Pero lo más triste es que ya, en tal caso, no actuaría la fe, como debe actuar en toda obra legionaria; y sólo se le abriría paso cuando así conviniera a los cálculos de la razón, y aún entonces haría un papel muy secundario. De donde resulta que, por estar tan amarrada la fe y tan agotado su brío, enseguida entran en tropel las timideces y las ruindades de la naturaleza y la mera prudencia humana, que antes se tenían a raya; y la Legión, para gran deshonra suya, viene a ofrendar al cielo un servicio relativo, pasajero y mezquino.

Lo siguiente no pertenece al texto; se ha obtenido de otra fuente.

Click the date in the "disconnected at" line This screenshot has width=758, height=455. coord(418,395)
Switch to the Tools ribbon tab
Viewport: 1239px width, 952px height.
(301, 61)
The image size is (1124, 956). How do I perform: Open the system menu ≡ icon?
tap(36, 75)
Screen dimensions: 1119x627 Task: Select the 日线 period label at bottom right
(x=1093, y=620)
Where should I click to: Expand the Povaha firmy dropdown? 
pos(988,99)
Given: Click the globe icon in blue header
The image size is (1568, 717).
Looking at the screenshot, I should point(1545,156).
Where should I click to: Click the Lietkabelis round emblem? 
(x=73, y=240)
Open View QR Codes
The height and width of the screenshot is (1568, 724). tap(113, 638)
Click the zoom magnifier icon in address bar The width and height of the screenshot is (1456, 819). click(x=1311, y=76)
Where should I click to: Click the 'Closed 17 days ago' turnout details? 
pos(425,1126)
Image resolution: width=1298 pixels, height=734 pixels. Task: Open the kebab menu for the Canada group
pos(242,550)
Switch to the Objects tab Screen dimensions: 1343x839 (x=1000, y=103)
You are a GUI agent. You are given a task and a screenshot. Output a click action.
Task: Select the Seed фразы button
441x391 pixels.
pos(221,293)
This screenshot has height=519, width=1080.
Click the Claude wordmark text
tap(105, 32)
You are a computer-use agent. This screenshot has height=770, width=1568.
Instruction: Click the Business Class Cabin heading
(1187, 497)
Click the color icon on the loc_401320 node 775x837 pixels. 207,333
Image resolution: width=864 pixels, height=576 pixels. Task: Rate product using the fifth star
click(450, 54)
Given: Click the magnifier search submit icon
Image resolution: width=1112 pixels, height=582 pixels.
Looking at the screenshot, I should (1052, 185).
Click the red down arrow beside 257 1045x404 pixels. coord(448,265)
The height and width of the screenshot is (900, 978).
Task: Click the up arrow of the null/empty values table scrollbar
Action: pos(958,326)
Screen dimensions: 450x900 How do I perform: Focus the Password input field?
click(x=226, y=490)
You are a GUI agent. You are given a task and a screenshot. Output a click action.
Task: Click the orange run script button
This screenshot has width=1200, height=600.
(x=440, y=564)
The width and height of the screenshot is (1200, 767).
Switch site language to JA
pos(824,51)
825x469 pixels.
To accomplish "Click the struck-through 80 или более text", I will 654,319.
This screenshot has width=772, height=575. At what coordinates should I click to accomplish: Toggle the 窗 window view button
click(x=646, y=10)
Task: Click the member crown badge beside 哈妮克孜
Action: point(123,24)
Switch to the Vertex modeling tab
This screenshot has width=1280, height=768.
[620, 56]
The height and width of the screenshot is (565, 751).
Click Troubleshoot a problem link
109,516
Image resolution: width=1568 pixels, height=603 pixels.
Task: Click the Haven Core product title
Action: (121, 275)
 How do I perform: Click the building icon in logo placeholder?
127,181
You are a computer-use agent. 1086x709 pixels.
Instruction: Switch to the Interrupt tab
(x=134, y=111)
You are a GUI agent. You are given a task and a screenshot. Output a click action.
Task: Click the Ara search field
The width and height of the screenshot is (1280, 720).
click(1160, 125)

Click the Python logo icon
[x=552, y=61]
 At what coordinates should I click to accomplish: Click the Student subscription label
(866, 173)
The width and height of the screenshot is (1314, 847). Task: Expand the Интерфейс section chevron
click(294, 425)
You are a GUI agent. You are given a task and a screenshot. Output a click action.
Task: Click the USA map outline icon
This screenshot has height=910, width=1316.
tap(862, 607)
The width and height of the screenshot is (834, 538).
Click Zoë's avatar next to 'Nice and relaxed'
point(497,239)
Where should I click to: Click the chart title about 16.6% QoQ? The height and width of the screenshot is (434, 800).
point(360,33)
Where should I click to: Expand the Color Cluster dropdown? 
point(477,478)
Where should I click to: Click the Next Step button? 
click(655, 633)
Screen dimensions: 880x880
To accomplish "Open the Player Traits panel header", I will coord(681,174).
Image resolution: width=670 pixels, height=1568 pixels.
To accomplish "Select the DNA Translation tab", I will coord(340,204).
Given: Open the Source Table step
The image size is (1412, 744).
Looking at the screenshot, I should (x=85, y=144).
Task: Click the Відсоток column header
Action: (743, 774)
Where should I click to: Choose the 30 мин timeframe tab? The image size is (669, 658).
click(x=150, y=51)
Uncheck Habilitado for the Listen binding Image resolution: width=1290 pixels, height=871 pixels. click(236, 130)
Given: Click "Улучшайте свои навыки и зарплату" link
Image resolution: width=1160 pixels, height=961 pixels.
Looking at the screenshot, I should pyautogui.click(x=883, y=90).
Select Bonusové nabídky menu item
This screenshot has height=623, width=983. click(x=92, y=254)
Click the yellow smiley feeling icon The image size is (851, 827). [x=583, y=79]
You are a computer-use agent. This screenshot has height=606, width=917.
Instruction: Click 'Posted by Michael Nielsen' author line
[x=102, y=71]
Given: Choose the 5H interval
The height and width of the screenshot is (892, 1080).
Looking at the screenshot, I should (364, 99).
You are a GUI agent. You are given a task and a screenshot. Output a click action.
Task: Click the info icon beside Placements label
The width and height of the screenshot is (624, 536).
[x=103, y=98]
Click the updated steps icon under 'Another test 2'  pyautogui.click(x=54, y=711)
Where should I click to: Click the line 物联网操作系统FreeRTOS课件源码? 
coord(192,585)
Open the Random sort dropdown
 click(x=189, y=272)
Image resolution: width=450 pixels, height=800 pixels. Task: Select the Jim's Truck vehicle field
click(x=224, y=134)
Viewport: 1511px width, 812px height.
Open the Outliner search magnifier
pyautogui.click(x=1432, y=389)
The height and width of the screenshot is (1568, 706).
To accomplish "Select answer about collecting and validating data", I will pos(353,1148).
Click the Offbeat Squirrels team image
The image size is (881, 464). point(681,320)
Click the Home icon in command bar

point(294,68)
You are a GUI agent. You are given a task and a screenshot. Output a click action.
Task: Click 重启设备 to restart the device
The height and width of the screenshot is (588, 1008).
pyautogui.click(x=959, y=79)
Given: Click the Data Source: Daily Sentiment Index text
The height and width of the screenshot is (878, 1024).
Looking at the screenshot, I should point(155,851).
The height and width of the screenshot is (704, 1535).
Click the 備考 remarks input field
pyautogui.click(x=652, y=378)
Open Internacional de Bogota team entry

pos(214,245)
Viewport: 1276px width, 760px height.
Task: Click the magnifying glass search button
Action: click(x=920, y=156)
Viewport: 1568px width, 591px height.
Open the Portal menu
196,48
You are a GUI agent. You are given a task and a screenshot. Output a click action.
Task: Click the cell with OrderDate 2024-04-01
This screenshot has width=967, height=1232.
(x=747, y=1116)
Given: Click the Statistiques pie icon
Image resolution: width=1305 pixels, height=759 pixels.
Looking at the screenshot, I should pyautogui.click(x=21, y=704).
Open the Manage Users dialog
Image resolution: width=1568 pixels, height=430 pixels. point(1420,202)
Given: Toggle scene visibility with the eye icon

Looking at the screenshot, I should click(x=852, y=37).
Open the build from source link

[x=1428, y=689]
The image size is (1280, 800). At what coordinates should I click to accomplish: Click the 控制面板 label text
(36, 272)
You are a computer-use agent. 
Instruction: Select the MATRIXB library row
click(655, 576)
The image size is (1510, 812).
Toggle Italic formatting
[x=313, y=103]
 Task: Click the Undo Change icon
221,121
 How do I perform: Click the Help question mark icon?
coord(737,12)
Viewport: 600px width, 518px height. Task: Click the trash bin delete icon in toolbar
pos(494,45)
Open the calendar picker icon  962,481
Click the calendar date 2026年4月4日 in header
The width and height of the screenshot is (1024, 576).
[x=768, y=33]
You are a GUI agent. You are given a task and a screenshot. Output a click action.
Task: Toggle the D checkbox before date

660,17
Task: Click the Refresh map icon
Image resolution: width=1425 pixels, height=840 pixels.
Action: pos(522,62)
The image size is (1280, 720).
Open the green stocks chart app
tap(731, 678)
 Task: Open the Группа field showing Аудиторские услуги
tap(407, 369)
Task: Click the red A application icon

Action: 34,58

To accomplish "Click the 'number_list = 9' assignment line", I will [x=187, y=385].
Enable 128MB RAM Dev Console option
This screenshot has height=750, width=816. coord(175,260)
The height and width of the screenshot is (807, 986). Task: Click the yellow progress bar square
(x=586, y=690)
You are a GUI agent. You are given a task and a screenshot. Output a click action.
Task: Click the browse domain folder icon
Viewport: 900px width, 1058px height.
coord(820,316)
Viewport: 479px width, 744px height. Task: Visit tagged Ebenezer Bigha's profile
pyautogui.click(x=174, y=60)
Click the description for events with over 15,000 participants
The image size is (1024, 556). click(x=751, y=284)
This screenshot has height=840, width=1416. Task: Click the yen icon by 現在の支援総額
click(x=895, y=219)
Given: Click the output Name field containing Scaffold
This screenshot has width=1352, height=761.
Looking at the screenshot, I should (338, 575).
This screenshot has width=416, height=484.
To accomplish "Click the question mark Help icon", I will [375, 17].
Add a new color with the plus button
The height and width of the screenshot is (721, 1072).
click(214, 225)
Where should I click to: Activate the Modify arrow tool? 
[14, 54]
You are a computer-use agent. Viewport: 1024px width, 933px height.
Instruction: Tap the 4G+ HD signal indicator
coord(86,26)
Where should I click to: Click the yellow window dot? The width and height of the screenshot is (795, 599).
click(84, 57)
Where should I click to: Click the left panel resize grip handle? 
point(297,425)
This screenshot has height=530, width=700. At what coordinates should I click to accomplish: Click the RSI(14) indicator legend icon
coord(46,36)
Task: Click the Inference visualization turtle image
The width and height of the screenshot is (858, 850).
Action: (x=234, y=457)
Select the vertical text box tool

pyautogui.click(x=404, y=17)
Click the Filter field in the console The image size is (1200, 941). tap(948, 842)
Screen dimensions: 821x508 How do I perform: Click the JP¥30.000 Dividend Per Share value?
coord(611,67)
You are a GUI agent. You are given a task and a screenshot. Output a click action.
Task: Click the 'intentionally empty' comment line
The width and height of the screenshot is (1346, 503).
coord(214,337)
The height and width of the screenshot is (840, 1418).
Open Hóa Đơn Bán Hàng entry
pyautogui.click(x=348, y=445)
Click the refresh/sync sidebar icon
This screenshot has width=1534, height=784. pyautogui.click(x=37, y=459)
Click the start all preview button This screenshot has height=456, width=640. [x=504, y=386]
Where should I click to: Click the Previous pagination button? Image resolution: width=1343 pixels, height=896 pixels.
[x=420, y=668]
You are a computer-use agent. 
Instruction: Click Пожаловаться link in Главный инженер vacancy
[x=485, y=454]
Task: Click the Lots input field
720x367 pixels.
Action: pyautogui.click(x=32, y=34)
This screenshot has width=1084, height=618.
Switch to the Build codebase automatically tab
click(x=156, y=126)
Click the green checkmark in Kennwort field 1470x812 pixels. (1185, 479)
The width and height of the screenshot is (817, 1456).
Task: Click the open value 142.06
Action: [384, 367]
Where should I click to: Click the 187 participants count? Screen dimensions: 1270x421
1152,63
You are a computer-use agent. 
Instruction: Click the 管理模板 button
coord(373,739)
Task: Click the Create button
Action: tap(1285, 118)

La Legión, pues, se preocupa, ante todo y sobre todo, de proceder con resolución y vigor, y, sólo secundariamente, de trazar un determinado programa de actividades. A sus socios no les exige ni riquezas ni influencia social, sino fe sin vacilar; no pide hazañas, sino esfuerzos constantes; no genio ni talento, sino amor insaciable; no fuerzas de gigante, sino disciplina férrea. El servicio legionario tiene que ser un perpetuo ¡Adelante!, cerrándose total y obstinadamente a todo desaliento; inconmovible como una roca en momentos de crisis, y constante en todo tiempo; deseoso del éxito, pero humilde en su logro y desasido de él; luchando contra el fracaso, pero, si viene, sin arredrarse por él; al contrario, prosiguiendo la lucha hasta resarcirse de las pérdidas, aprovechándose hasta de las dificultades de la monotonía como de un campo donde desplegar su confianza y su resistencia ante un prolongado asedio. Pronto a la voz de mando; alerta aun sin ser llamado; y siempre, aun cuando no haya combate ni se divise al enemigo, centinela incansable de los intereses de Dios. Con ánimo para lo imposible, pero contento de hacer de mero sustituto. Nada demasiado costosos, ningún deber demasiado humilde para lo uno y para lo otro, la misma inagotable paciencia, atención igualmente minuciosa, el mismo inflexible valor: cada obra, templada por la misma áurea tenacidad. Siempre de servicio por las almas; siempre dispuesto a socorrer a los débiles en sus momentos de flaqueza, y vigilante para sorprender a los corazones endurecidos en sus escasos momentos de debilidad, buscando sin descanso a los extraviados; olvidado de sí, al pie de la cruz ajena, y allí clavado, hasta que todo esté cumplido.
¡Nunca ha de desfallecer el servicio de una organización consagrada a la Virgen fiel, y que lleva- para honor o vergüenza suya- su bendito nombre!